### [WHAT TO PRODUCE]
Tally the lines of the listing that contain the word "Enable", then give the total and nothing else.

Segment Open

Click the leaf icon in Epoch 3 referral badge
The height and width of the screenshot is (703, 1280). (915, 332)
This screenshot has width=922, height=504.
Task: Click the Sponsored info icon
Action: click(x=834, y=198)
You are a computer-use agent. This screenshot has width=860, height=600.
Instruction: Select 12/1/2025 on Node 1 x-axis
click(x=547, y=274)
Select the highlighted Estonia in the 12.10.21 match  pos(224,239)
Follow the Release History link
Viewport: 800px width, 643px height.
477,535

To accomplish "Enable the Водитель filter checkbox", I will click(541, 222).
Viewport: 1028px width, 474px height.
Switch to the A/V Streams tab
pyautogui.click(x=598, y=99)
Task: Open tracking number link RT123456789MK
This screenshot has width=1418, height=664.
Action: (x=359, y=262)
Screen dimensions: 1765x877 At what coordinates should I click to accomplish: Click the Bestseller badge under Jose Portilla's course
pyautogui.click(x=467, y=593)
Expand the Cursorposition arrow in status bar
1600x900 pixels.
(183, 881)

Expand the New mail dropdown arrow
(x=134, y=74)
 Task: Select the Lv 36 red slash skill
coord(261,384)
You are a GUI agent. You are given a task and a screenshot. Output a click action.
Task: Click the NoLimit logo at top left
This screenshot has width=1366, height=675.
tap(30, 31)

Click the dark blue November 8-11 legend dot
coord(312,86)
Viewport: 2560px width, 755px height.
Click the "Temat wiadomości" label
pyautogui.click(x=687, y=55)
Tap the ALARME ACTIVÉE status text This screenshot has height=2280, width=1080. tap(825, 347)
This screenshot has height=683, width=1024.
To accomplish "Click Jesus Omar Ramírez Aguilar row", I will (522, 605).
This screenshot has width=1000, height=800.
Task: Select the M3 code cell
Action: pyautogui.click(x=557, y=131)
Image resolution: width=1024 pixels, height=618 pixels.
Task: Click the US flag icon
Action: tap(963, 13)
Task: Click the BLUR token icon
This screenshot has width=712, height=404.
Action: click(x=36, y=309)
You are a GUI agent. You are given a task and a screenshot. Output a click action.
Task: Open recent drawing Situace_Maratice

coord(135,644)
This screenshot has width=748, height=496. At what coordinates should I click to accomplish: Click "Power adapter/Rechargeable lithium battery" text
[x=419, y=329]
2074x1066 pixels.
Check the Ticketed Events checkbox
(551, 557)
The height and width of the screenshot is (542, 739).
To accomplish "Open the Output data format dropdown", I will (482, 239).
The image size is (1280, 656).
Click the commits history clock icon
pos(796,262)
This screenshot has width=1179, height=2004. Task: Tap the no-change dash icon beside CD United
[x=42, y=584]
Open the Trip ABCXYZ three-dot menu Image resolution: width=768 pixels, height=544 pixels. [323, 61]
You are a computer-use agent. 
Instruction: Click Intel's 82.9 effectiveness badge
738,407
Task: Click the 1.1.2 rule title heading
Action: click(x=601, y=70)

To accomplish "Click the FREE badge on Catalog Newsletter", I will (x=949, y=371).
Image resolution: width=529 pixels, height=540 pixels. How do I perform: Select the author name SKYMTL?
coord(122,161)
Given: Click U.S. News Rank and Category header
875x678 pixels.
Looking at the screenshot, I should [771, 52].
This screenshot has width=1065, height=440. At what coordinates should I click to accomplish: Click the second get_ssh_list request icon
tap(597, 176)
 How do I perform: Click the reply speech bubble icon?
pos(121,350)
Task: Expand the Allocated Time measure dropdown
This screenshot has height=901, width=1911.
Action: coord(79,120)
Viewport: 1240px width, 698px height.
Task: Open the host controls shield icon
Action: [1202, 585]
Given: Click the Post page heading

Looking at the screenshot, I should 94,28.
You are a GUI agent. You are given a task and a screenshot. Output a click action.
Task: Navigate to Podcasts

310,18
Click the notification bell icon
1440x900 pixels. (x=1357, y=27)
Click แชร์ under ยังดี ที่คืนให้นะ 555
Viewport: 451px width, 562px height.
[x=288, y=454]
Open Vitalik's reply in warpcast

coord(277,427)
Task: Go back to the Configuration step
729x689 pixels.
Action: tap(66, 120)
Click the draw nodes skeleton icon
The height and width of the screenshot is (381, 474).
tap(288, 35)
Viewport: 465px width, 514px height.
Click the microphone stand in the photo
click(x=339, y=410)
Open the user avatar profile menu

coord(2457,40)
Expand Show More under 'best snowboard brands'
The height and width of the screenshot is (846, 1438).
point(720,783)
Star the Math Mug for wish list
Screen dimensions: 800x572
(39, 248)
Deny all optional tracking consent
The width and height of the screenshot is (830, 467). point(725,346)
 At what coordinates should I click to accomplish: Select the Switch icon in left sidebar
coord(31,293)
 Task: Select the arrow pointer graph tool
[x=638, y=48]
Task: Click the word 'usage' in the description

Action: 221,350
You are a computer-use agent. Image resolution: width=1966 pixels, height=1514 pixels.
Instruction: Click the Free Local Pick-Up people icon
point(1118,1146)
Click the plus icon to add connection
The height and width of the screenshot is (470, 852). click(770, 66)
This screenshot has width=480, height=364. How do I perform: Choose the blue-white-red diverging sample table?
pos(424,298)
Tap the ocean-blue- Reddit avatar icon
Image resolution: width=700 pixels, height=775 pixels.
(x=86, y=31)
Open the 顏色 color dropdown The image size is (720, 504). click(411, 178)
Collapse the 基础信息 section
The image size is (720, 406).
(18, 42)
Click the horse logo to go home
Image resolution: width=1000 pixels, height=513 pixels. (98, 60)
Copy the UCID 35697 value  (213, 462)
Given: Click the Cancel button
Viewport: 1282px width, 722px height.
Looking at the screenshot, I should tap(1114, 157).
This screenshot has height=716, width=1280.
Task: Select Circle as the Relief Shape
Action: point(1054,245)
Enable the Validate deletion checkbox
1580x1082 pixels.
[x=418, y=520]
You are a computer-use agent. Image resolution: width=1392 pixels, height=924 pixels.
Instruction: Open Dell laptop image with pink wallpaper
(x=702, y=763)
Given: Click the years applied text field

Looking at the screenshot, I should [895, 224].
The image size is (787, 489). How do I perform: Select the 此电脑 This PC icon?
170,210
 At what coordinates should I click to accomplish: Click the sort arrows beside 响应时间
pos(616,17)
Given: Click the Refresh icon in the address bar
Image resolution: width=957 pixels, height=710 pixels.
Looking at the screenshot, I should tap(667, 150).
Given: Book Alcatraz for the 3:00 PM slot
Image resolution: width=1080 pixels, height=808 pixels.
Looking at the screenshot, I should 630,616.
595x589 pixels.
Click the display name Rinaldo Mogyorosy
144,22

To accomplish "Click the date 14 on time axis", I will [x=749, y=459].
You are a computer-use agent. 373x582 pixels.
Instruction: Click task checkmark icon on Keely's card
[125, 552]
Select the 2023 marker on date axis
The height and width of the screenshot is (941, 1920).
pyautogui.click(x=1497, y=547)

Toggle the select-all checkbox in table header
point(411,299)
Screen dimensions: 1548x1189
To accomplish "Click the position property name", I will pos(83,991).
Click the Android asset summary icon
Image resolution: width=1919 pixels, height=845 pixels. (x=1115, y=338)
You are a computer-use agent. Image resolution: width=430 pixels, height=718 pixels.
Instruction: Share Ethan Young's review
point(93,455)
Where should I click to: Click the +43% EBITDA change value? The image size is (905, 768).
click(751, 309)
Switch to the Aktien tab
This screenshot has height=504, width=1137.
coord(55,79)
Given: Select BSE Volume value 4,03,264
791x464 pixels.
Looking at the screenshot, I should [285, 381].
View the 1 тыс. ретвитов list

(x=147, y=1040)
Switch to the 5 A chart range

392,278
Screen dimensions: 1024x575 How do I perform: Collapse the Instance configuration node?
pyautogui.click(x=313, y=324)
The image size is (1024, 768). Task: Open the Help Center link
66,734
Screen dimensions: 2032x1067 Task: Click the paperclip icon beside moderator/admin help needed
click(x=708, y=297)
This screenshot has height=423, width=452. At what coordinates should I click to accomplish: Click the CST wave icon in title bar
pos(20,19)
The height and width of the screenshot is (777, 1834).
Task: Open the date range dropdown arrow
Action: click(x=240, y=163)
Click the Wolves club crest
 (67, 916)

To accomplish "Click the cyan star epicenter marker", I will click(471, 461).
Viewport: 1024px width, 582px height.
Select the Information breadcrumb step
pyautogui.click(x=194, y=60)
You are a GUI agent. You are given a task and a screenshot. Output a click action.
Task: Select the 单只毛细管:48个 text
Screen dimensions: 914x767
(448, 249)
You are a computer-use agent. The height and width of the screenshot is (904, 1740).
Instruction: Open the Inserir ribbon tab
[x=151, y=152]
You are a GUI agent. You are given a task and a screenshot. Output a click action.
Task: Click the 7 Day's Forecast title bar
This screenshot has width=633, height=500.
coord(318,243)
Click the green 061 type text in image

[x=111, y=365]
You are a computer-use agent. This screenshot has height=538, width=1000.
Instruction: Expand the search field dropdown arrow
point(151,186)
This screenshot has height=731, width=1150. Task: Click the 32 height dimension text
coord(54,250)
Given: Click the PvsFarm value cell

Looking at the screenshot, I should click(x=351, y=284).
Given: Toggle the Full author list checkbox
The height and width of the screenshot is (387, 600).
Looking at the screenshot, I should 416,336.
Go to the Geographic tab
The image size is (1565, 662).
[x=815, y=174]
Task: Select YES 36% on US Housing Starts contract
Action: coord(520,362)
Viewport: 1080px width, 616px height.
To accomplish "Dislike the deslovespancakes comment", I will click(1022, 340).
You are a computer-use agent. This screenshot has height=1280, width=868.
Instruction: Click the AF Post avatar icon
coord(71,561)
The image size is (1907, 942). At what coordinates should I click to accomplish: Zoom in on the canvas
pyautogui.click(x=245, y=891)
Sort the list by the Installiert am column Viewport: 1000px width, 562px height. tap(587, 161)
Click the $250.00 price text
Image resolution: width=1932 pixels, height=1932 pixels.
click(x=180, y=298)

Segment Closed

### [EXERCISE SOLUTION]
2